## [Task 1]
In the essay on art and landscape painting, translate this sentence into Spanish: "Nature, however, holds mysteries as deep as any dream."
## [Task 2]
Retype part of the essay on art and landscape painting. Begin at the words "The nature of" and stop after "of that experience?".

## [Extract provided]
————
The nature of art for the artist and the viewer is a very personal experience. The artist speaks into the void, perhaps with an audience in mind, perhaps not. Many artists will defend their right to self-expression with no thought for posterity or prosperity. But what is art unless there is, at some point, an audience to appreciate and share the experience, to complete the creative cycle that began with some thought, feeling, or desire to commit to paper or canvas the image of that experience?

For myself, art is activity, interaction with something felt or observed, filtered through emotion and sensibility and intellect, and expressed through the medium of painting. That I choose landscape as my dominant subject is simply because I respond to the abstractness of the light, colors, patterns, and shapes that are so continuously varied with the slightest shift in point of view or passage of time. I could choose to paint my dreams, which are always wonderfully complex, symbolic, and epic in scale, but I prefer to enjoy and learn from them and keep them to myself. Nature, however, holds mysteries as deep as any dream. Perhaps this is not so unusual since we ourselves are sentient nature, the observers and chroniclers of all we experience.
————
## [Supplied information]
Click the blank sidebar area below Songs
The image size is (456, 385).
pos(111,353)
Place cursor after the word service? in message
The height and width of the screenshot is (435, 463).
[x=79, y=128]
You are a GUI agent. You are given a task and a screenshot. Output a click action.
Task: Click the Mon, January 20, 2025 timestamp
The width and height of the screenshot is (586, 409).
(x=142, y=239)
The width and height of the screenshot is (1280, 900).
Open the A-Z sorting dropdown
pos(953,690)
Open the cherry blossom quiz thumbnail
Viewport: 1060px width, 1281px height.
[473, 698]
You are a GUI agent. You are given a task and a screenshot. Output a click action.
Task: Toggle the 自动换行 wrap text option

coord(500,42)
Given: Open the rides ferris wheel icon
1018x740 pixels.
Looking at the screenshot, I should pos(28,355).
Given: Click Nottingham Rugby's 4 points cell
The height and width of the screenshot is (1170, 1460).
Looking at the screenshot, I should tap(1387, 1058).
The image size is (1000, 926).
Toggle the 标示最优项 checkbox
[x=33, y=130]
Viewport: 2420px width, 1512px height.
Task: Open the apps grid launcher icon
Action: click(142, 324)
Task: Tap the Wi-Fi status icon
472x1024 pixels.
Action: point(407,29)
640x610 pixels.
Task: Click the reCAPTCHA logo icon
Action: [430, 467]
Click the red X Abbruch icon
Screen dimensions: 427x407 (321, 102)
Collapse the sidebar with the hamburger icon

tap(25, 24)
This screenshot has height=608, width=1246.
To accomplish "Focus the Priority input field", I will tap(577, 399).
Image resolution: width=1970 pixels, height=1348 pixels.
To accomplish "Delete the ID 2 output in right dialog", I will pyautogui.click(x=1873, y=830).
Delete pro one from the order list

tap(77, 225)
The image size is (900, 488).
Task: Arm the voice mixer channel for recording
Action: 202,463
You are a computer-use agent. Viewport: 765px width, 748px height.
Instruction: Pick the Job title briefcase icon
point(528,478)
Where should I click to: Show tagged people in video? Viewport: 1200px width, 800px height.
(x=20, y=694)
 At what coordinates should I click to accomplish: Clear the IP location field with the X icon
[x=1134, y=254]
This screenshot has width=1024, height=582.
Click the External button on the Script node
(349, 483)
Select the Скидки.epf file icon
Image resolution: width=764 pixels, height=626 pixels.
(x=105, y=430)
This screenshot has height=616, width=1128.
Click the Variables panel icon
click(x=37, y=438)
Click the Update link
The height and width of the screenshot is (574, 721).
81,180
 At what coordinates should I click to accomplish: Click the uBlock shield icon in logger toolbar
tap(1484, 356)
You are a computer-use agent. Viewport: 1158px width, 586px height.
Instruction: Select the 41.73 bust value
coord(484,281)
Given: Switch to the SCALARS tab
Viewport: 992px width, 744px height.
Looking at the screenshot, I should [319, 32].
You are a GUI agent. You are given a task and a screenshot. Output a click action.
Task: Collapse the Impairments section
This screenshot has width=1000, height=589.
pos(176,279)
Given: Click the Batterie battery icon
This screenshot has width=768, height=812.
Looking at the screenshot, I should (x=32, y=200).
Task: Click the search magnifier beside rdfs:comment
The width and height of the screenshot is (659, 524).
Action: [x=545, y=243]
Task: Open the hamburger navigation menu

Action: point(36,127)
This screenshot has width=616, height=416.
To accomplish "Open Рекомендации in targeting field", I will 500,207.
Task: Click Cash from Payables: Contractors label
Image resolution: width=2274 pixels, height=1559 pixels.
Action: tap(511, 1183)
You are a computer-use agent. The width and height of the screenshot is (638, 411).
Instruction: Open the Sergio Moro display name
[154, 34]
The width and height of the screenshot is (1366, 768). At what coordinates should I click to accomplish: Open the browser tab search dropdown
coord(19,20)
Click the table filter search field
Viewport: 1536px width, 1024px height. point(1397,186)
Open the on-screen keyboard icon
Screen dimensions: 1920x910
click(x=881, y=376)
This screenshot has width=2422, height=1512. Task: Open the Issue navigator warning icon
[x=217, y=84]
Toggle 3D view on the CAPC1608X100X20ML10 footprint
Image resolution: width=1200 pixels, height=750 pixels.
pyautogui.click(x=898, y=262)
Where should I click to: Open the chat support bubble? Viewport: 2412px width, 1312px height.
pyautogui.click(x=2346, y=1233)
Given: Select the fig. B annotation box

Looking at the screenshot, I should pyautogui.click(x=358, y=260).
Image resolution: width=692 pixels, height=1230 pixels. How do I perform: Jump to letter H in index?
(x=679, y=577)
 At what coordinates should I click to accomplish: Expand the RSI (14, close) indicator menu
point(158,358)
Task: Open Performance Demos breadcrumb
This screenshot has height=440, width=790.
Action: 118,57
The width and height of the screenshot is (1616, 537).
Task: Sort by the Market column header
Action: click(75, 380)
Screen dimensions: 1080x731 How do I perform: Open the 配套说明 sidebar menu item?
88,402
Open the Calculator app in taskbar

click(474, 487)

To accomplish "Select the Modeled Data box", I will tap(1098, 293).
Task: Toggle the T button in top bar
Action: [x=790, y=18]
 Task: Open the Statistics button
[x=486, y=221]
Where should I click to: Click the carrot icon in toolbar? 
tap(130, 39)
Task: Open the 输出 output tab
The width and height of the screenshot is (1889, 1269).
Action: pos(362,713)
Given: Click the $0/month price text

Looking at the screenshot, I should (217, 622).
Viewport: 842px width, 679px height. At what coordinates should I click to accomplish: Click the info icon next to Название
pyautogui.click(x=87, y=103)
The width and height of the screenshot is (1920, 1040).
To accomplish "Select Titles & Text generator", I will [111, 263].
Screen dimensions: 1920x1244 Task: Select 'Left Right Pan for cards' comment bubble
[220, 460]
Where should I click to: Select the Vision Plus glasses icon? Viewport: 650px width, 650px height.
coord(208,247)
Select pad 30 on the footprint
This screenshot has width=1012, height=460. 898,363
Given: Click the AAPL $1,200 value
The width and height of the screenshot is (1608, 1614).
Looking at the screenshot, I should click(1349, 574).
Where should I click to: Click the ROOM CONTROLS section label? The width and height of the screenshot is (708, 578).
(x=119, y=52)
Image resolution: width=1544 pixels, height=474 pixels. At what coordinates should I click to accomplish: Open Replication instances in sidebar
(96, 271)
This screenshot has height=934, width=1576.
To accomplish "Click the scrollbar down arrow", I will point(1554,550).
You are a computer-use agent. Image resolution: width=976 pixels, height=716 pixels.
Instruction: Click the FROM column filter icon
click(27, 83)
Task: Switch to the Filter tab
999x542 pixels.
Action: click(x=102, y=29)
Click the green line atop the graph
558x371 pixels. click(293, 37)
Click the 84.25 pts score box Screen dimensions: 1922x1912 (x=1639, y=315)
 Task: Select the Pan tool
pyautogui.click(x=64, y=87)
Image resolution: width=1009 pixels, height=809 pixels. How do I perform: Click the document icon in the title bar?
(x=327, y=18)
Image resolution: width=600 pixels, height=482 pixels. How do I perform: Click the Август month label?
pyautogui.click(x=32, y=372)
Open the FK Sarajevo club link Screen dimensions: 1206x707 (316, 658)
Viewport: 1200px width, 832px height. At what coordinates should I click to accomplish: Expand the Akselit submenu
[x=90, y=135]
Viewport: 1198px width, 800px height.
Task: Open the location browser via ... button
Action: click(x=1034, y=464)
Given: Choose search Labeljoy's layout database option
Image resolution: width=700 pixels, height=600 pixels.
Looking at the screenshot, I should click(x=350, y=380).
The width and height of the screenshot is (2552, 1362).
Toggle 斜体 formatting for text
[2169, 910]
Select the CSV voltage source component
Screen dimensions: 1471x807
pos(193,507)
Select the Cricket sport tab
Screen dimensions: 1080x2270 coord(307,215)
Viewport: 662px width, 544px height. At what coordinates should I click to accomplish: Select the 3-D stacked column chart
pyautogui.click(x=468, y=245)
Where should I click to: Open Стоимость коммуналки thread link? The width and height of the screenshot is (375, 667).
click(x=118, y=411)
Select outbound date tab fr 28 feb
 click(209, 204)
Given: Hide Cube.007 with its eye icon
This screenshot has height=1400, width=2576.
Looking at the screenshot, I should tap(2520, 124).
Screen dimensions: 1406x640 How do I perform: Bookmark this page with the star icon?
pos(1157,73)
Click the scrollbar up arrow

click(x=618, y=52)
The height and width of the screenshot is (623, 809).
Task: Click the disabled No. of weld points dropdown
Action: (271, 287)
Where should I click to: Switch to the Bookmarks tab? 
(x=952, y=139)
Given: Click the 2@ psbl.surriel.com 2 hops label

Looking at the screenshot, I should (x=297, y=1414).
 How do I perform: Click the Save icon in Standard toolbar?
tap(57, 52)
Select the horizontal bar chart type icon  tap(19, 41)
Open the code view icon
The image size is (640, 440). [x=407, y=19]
————
## [Written solution 1]
La naturaleza, sin embargo, guarda misterios tan profundos como cualquier sueño.

## [Written solution 2]
The nature of art for the artist and the viewer is a very personal experience. The artist speaks into the void, perhaps with an audience in mind, perhaps not. Many artists will defend their right to self-expression with no thought for posterity or prosperity. But what is art unless there is, at some point, an audience to appreciate and share the experience, to complete the creative cycle that began with some thought, feeling, or desire to commit to paper or canvas the image of that experience?